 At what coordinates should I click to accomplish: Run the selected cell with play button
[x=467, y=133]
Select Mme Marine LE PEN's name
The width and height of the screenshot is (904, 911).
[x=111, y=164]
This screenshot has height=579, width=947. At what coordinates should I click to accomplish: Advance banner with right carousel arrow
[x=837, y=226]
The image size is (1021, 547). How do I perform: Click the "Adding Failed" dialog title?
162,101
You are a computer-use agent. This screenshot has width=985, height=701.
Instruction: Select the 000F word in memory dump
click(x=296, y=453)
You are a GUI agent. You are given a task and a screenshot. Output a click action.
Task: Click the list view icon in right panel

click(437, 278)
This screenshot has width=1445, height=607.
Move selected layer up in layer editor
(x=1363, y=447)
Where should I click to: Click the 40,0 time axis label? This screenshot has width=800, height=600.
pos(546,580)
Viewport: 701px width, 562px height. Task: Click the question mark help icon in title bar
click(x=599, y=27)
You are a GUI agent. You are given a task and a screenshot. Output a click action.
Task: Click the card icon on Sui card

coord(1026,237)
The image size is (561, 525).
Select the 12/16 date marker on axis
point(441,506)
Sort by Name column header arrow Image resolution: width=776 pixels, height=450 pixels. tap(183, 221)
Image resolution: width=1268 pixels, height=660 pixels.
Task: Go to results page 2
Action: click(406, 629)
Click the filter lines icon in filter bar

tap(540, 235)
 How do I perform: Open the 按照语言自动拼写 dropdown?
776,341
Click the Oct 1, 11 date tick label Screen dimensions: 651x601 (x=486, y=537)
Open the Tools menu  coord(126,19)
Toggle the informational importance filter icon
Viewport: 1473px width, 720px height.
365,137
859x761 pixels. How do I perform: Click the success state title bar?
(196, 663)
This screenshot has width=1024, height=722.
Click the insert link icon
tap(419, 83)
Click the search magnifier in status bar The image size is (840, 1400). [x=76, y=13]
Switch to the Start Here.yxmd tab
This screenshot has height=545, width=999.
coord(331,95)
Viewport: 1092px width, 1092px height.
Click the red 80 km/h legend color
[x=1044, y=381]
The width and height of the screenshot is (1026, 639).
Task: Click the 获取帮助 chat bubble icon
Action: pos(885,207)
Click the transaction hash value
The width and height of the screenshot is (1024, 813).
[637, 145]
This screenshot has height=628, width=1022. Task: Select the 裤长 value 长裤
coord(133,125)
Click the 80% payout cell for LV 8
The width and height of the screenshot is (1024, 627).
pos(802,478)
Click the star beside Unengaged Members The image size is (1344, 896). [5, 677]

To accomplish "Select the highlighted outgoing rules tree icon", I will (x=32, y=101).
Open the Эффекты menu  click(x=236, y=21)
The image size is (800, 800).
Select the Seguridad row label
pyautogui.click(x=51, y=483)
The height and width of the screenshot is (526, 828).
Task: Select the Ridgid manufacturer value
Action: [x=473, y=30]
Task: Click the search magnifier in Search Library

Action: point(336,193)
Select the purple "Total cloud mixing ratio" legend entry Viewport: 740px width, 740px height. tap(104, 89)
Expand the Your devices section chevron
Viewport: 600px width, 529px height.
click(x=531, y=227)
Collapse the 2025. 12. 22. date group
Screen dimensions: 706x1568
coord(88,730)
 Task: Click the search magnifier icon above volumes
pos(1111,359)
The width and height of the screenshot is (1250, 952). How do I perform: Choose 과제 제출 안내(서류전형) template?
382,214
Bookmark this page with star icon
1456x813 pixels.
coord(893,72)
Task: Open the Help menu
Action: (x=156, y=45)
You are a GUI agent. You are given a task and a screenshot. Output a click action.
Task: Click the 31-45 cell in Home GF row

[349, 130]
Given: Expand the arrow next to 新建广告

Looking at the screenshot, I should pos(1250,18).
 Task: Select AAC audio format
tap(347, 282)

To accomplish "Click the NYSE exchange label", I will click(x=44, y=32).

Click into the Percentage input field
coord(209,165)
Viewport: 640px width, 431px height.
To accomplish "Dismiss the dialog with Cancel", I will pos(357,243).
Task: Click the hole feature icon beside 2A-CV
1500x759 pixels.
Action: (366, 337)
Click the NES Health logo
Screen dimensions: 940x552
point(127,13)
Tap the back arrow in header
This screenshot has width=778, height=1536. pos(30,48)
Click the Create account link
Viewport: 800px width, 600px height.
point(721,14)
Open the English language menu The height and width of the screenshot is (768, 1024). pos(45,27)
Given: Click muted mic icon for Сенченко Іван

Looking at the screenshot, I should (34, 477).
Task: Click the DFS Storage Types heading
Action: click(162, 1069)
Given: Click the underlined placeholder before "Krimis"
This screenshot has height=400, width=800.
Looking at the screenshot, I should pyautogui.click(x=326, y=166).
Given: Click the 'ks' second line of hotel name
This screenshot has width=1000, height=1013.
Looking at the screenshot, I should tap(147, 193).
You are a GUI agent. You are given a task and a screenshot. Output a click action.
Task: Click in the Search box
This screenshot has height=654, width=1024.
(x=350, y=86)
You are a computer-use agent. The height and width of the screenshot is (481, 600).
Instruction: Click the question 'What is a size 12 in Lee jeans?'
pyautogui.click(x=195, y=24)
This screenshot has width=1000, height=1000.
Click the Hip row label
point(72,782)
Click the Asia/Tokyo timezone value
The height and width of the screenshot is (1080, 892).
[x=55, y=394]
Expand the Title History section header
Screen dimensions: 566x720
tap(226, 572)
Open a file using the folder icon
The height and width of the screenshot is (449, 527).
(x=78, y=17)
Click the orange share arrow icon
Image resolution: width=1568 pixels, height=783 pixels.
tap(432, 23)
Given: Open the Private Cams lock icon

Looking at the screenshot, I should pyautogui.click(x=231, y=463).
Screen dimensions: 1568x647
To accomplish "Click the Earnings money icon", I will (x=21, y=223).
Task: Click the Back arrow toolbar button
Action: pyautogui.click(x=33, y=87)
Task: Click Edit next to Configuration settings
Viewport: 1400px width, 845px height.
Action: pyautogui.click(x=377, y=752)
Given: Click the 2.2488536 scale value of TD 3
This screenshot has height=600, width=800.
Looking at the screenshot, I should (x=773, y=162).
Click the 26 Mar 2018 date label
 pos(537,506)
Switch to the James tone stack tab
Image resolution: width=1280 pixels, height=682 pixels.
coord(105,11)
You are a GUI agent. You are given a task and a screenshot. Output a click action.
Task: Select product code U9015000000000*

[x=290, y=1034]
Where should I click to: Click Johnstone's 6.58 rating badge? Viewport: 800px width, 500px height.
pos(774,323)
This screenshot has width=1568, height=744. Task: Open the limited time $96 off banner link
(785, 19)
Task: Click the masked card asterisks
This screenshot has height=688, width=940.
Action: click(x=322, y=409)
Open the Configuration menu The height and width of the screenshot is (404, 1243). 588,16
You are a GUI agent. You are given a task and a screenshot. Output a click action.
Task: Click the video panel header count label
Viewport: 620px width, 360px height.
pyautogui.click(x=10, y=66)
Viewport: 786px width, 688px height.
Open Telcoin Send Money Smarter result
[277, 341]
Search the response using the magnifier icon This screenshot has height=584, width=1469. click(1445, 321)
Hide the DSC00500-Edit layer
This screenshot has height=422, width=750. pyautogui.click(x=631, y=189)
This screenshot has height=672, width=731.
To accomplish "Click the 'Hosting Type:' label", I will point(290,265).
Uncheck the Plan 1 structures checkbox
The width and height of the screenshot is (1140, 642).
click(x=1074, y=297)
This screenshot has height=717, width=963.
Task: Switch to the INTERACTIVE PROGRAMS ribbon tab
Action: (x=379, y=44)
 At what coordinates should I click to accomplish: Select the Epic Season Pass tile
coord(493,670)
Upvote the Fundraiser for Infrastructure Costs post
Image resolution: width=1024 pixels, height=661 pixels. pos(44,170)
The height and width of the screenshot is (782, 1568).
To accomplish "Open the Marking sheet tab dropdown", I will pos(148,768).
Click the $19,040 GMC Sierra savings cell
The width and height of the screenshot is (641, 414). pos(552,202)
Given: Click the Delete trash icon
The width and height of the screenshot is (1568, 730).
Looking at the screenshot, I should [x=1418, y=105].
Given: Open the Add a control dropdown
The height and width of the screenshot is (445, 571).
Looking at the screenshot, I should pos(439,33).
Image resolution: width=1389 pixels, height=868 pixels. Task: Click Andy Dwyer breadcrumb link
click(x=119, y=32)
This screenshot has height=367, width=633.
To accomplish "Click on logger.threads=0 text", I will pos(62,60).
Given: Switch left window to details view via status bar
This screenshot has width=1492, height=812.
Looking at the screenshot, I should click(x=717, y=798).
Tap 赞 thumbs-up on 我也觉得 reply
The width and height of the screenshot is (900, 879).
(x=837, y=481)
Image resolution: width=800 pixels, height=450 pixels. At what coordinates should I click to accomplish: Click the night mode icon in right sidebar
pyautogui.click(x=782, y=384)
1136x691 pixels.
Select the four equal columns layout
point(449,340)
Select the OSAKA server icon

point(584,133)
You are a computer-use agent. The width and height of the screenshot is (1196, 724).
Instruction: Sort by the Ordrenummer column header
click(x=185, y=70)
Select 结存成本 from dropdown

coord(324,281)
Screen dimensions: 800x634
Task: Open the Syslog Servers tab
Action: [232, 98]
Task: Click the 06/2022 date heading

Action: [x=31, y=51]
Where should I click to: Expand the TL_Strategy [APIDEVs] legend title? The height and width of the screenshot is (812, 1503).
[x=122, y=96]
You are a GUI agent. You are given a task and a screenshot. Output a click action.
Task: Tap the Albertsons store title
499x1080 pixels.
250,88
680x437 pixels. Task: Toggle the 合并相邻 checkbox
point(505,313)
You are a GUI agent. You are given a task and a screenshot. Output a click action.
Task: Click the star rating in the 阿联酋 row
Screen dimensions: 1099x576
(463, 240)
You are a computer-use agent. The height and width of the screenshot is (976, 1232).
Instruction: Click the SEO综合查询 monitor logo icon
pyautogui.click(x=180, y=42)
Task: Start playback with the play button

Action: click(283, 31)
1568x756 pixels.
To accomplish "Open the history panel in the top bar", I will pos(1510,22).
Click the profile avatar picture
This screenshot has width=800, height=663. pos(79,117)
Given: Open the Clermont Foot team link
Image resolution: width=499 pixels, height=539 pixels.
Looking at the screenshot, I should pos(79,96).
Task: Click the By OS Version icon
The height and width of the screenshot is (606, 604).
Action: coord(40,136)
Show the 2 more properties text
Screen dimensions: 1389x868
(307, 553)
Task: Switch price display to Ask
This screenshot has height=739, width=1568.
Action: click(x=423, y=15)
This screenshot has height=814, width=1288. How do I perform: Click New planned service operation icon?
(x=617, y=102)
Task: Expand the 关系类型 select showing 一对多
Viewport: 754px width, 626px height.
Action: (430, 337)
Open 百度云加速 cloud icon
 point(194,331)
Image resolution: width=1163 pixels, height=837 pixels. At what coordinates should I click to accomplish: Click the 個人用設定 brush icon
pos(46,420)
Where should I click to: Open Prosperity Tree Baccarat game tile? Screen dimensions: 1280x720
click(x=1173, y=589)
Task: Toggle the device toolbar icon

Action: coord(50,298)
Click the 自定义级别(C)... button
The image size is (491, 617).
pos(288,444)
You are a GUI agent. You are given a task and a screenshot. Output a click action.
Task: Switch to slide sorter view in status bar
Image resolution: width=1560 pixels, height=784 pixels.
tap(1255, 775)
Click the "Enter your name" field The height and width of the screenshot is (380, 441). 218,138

_Task_: Using the material above, work out how many lines hold the word "computer". Reply with that number alone.

_Response_: 4